▶ BACAAN

Bagai siang
hari yang terik kemudian bertemu dengan rintik hujan, dihidangkan warna-warni pelangi
sebagai pelengkap menu santapan. Hari itu, 17 Januari 2012, saya mendapatkan
izin untuk pergi ke Negeri Sungai Gangga, India. Saya dapat menemuinya. Riang
gembira, hembusan napas mengeluarkan gula-gula kapas yang wangi dan
berseri-seri. Bintang-bintang menari di dalam hati. Senang sekali rasanya, saya
akan dapat menemui kekasih hati yang sudah enam kali purnama hanya dapat
disentuh saat mata tertutupi mimpi. Saya ke India, menemuinya.
Maju mundur
jadwal keberangkatan, masa pembuatan passport yang secara ajaib dapat
diselesaikan dalam semalam, pro dan kontra dari keluarga besar yang membuahkan
aliran air mata dan kemarahan, masa packing yang membingungkan dan pergulatan
dengan kenyataan meninggalkan zona nyaman, semua terlewati. Diputuskan, 24
Januari 2012 saya akan mendarat di India.
Perjalanan
menuju India tidak semudah membalikkan telapak tangan. Berburu tiket kereta api
untuk tanggal 22 Januari 2012 yang notabene merupakan long weekend merupakan
cerita menegangkan tersendiri. Nyaris tidak ada lagi tiket menuju Jakarta, tetapi
takdir dan kemudahan dari Allah, Tuhan semesta alam raya belum berhenti, pukul
17.00, tanggal 20 Januari, tiket kereta eksekutif Argo Dwipangga tambahan
berhasil digenggam. Selanjutnya, tugas saya yang tersisa adalah menata
keberanian hati untuk bepergian sendiri.
Tanggal 22
Januari 2012, pkl. 22.50, Stasiun Tugu. Kereta melaju membawa saya menuju
stasiun Gambir yang berada di Ibu kota. Di ibu kota saya menginap di rumah
seorang kerabat dari tanggal 23 januari pagi hari hingga tanggal 24 Januari
2012. Pukul 08.00, di dalam DAMRI menuju Bandara Internasional Soekarno-Hatta,
terminal 3, saya memantapkan hati sekali lagi. Ini kali pertama saya bepergian
dengan pesawat seorang diri, ke luar negeri. Bismillahirrahmanirrahiim,
seketika saya yakin bahwa saya tidak sendiri. Allah berada sangat dekat dengan
saya , menjaga saya dan senantiasa melindungi saya.

▶ INSTRUKSI TERTULIS A
Menurut bacaan, tiket kereta apa yang berhasil didapat pada pukul 17.00 tanggal 20 Januari?
▶ INSTRUKSI TERTULIS B
Salin persis seluruh bagian bacaan, mulai dari "Bagai siang" terus ke bawah hingga "ke India, menemuinya.".

▶ BARIS DATA
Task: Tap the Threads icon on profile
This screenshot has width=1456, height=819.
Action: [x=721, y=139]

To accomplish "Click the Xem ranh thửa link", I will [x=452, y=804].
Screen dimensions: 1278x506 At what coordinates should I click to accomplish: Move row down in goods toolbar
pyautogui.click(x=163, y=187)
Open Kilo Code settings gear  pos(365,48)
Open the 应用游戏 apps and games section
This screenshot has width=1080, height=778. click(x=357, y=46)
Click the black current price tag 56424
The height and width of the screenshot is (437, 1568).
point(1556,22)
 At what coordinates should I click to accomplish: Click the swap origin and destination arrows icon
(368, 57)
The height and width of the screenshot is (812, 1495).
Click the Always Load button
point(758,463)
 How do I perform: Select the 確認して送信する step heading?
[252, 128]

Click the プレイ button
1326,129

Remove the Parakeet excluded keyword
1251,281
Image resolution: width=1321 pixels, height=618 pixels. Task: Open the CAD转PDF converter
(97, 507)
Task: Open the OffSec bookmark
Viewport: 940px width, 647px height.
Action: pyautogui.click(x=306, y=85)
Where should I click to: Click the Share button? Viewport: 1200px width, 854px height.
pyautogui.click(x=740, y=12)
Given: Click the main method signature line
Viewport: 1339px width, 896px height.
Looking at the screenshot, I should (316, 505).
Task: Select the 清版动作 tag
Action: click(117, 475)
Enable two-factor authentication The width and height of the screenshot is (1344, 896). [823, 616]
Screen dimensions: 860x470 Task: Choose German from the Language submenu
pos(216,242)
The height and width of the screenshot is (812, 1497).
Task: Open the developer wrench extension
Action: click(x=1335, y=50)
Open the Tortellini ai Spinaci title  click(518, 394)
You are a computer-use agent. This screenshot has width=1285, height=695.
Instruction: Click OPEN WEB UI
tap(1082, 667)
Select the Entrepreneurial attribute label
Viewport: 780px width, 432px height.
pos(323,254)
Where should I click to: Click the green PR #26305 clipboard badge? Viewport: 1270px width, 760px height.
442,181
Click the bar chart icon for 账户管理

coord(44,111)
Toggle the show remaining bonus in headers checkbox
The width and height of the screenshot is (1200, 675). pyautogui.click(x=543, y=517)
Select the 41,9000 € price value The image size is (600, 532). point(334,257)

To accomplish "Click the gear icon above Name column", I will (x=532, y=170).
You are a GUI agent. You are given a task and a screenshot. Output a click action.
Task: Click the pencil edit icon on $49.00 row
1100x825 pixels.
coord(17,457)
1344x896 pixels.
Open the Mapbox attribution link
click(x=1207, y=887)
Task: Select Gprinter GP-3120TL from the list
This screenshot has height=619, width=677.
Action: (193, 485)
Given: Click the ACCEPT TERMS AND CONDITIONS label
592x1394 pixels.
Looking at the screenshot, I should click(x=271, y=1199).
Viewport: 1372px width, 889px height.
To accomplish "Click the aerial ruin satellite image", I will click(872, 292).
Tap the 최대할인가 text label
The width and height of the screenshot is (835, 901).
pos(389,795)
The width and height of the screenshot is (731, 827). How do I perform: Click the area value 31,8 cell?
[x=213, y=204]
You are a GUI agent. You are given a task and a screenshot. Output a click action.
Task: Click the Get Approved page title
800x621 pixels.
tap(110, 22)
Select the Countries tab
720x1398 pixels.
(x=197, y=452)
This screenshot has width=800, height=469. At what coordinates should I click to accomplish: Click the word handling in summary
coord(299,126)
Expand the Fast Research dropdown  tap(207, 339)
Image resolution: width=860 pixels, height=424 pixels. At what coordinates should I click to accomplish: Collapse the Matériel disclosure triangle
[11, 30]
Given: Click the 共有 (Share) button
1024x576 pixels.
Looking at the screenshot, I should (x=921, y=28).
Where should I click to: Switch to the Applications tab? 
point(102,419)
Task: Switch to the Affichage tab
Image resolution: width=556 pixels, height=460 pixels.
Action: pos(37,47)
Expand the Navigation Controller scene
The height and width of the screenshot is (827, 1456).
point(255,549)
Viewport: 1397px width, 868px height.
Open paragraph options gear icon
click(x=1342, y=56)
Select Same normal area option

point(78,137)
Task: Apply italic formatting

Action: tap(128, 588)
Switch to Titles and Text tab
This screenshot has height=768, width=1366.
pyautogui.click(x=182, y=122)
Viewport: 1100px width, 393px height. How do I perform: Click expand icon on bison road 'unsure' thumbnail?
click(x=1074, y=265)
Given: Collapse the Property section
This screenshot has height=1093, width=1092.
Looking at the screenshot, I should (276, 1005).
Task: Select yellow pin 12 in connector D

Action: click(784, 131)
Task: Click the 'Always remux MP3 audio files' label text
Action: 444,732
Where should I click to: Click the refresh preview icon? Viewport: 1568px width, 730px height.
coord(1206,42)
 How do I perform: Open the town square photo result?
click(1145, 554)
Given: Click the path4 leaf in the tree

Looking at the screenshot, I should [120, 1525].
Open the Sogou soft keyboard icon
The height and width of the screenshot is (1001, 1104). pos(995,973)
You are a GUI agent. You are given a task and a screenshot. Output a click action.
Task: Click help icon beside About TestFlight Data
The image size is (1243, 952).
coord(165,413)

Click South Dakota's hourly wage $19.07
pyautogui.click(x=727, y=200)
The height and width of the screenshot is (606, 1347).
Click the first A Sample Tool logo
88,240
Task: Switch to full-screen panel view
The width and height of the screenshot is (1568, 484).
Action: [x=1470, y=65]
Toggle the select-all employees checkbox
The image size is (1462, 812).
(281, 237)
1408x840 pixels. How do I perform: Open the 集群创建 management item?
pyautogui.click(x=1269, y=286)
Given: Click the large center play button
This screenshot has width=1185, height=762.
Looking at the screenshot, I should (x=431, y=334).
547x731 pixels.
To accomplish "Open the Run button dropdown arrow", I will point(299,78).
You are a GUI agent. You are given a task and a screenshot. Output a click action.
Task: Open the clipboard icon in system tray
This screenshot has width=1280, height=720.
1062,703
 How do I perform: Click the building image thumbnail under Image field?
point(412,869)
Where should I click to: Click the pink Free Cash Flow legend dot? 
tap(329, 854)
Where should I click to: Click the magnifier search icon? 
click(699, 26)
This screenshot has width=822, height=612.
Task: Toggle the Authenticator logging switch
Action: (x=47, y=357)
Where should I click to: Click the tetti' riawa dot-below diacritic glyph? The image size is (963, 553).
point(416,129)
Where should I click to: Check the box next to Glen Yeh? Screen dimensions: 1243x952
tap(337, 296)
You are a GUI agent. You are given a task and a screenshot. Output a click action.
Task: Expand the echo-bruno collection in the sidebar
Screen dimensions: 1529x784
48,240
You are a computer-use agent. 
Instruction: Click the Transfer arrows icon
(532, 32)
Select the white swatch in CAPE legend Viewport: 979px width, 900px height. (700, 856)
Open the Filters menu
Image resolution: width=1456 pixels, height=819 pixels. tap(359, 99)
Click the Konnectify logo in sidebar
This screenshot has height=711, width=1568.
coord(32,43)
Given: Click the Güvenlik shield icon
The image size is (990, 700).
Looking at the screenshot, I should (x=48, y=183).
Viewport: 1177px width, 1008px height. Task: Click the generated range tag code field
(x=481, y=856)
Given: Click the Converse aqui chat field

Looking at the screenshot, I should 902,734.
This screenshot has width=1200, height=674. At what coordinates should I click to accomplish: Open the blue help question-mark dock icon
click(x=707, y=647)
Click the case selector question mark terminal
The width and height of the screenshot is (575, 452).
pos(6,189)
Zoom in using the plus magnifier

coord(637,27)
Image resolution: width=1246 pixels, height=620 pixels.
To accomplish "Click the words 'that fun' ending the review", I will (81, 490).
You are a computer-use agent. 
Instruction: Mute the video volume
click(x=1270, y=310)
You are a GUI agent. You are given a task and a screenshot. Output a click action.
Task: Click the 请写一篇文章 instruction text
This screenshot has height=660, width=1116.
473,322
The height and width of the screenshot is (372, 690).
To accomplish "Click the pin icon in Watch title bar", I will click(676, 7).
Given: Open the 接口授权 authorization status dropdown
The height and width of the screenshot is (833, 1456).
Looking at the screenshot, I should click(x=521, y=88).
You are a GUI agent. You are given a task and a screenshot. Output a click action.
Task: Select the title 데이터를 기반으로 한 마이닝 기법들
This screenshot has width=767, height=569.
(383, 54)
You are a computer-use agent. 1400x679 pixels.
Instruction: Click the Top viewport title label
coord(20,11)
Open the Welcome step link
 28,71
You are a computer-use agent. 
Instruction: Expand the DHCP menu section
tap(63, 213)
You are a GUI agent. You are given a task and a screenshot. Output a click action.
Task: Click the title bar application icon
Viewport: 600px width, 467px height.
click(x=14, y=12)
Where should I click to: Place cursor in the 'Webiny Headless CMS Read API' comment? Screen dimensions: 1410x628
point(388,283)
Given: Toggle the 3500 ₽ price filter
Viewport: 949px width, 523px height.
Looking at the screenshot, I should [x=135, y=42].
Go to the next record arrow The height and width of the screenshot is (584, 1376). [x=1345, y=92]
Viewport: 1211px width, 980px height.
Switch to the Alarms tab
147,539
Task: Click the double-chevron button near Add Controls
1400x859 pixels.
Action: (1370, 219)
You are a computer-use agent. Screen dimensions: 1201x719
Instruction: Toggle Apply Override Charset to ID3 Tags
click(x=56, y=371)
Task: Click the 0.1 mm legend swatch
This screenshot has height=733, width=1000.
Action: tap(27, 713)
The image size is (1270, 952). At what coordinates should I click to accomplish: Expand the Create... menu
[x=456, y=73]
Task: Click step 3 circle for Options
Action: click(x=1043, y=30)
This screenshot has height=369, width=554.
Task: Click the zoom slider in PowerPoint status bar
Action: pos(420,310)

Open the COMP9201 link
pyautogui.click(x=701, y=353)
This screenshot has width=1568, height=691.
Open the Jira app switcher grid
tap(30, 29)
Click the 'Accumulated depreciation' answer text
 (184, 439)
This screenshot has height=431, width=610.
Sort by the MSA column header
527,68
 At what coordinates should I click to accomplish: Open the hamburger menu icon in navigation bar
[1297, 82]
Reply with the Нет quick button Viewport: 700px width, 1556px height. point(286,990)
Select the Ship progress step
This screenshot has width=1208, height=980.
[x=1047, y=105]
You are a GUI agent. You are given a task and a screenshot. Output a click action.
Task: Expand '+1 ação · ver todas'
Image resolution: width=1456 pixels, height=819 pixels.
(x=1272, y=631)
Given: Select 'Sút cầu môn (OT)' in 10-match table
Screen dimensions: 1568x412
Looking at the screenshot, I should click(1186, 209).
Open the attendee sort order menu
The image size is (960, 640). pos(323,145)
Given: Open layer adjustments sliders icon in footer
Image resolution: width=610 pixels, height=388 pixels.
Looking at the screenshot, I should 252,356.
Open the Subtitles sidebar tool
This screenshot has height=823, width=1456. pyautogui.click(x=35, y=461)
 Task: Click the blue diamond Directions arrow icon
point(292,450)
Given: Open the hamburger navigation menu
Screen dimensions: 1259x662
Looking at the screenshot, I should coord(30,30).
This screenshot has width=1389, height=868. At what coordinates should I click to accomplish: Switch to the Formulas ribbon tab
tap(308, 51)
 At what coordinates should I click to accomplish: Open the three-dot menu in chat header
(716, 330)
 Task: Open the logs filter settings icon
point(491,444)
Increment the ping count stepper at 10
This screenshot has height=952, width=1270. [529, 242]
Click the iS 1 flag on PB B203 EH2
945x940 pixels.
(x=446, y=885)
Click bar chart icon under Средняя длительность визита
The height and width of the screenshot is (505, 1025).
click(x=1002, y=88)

▶ JAWABAN LATIHAN A
Tiket kereta eksekutif Argo Dwipangga tambahan.

▶ JAWABAN LATIHAN B
Bagai siang
hari yang terik kemudian bertemu dengan rintik hujan, dihidangkan warna-warni pelangi
sebagai pelengkap menu santapan. Hari itu, 17 Januari 2012, saya mendapatkan
izin untuk pergi ke Negeri Sungai Gangga, India. Saya dapat menemuinya. Riang
gembira, hembusan napas mengeluarkan gula-gula kapas yang wangi dan
berseri-seri. Bintang-bintang menari di dalam hati. Senang sekali rasanya, saya
akan dapat menemui kekasih hati yang sudah enam kali purnama hanya dapat
disentuh saat mata tertutupi mimpi. Saya ke India, menemuinya.